2. So, any function in the kernel must have $b=0$ and $a=c$.
We can write the solution as $a=k$, $b=0$, $c=k$ for any number $k$.
The coordinate vectors are $k \begin{pmatrix} 1 \\ 0 \\ 1 \end{pmatrix}$.

3. Converting this back to our function notation, this means the functions are of the form $k \cdot x_1^2 + 0 \cdot x_1x_2 + k \cdot x_2^2 = k(x_1^2 + x_2^2)$.
A basis for the kernel is $\{x_1^2 + x_2^2\}$.

**Image of $T$**: The image (or column space) is spanned by the columns of the matrix $\mathfrak{B}$.

1. Our columns are:
* $C_1 = \begin{pmatrix} 0 \\ 2 \\ 0 \end{pmatrix}$
* $C_2 = \begin{pmatrix} -1 \\ 0 \\ 1 \end{pmatrix}$
* $C_3 = \begin{pmatrix} 0 \\ -2 \\ 0 \end{pmatrix}$

2. Notice that $C_3$ is just $-1$ times $C_1$ (because $C_3 = \begin{pmatrix} 0 \\ -2 \\ 0 \end{pmatrix} = -1 \cdot \begin{pmatrix} 0 \\ 2 \\ 0 \end{pmatrix} = -C_1$). This means $C_3$ doesn't add any new "direction" to our space.

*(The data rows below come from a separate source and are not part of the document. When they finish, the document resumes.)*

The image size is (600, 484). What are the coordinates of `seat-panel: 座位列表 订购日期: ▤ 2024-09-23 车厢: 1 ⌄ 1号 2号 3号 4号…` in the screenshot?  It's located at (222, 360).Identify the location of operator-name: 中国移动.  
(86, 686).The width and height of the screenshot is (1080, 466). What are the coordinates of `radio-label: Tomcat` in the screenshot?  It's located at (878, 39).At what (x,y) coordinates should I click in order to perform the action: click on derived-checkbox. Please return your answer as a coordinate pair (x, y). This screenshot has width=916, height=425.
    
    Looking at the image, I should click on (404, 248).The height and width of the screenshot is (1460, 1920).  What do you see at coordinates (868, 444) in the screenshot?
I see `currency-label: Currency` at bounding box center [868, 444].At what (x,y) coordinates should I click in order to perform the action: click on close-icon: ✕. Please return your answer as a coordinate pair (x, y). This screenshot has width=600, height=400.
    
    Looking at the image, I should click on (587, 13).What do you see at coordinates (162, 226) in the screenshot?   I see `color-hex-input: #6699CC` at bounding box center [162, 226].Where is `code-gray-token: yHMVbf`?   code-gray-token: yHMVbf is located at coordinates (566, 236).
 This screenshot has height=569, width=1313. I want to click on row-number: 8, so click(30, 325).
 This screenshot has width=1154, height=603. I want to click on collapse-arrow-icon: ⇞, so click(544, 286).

3. $C_1$ and $C_2$ are not multiples of each other, so they are linearly independent. They form a basis for the column space.
So, a basis for the image in coordinate form is $\left\{ \begin{pmatrix} 0 \\ 2 \\ 0 \end{pmatrix}, \begin{pmatrix} -1 \\ 0 \\ 1 \end{pmatrix} \right\}$.

4. Now, let's convert these coordinate vectors back to functions using our basis $\{x_1^2, x_1x_2, x_2^2\}$:
* The first vector $\begin{pmatrix} 0 \\ 2 \\ 0 \end{pmatrix}$ corresponds to $0 \cdot x_1^2 + 2 \cdot x_1x_2 + 0 \cdot x_2^2 = 2x_1x_2$.
* The second vector $\begin{pmatrix} -1 \\ 0 \\ 1 \end{pmatrix}$ corresponds to $-1 \cdot x_1^2 + 0 \cdot x_1x_2 + 1 \cdot x_2^2 = -x_1^2 + x_2^2$.

5. So, a basis for the image of $T$ is $\{2x_1x_2, x_2^2 - x_1^2\}$. (We can also use $\{x_1x_2, x_2^2 - x_1^2\}$ since scaling by a non-zero number doesn't change the span).